Source data

⟨

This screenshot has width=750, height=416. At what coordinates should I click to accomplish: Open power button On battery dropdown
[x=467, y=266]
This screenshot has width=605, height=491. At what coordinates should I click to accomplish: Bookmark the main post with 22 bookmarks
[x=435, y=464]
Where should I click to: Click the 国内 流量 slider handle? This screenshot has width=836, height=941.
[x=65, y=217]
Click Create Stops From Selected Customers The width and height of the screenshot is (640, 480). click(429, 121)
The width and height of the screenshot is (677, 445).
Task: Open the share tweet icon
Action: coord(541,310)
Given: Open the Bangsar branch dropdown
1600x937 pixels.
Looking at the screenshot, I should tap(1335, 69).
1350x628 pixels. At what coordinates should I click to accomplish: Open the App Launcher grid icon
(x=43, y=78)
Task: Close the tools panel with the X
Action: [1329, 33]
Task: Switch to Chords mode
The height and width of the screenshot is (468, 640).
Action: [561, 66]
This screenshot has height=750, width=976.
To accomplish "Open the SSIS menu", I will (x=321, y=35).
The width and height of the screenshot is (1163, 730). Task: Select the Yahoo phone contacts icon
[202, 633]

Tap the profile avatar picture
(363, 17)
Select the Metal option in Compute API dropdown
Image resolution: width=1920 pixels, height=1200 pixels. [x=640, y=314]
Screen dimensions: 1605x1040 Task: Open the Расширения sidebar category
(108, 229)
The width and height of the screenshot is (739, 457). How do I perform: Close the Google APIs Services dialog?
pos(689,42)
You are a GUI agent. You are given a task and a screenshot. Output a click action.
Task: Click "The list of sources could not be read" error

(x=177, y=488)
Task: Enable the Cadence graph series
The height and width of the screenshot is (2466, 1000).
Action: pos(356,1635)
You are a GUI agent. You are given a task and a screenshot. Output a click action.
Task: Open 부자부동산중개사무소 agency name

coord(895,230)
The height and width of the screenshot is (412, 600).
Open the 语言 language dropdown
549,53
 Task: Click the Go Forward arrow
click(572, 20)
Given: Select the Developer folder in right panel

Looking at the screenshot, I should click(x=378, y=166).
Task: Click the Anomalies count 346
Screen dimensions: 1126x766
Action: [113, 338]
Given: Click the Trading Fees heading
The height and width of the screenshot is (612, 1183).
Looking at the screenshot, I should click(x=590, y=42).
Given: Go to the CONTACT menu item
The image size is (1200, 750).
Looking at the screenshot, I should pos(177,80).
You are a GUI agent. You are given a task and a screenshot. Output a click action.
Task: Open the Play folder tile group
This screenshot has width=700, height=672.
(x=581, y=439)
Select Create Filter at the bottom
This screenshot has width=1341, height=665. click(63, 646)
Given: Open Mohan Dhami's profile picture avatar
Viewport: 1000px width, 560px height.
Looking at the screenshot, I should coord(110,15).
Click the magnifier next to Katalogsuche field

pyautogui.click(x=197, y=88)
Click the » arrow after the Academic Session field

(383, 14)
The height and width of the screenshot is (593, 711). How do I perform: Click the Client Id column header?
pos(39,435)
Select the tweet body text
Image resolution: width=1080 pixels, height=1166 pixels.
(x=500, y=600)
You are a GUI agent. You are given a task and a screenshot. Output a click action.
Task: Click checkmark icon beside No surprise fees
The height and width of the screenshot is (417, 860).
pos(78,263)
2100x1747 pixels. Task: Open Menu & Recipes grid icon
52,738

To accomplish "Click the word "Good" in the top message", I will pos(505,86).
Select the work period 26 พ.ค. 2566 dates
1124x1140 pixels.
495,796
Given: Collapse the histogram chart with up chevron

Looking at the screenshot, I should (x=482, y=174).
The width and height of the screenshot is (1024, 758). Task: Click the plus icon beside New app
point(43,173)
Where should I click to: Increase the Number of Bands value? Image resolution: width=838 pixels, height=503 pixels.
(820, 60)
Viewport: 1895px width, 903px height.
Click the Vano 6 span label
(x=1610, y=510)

⟩

▶ _Directions for this task_
Pull from the data each line where the string "will" turns up.

▶ _Solution_
To accomplish "Open the SSIS menu", I will (x=321, y=35).
To accomplish "Click the word "Good" in the top message", I will pos(505,86).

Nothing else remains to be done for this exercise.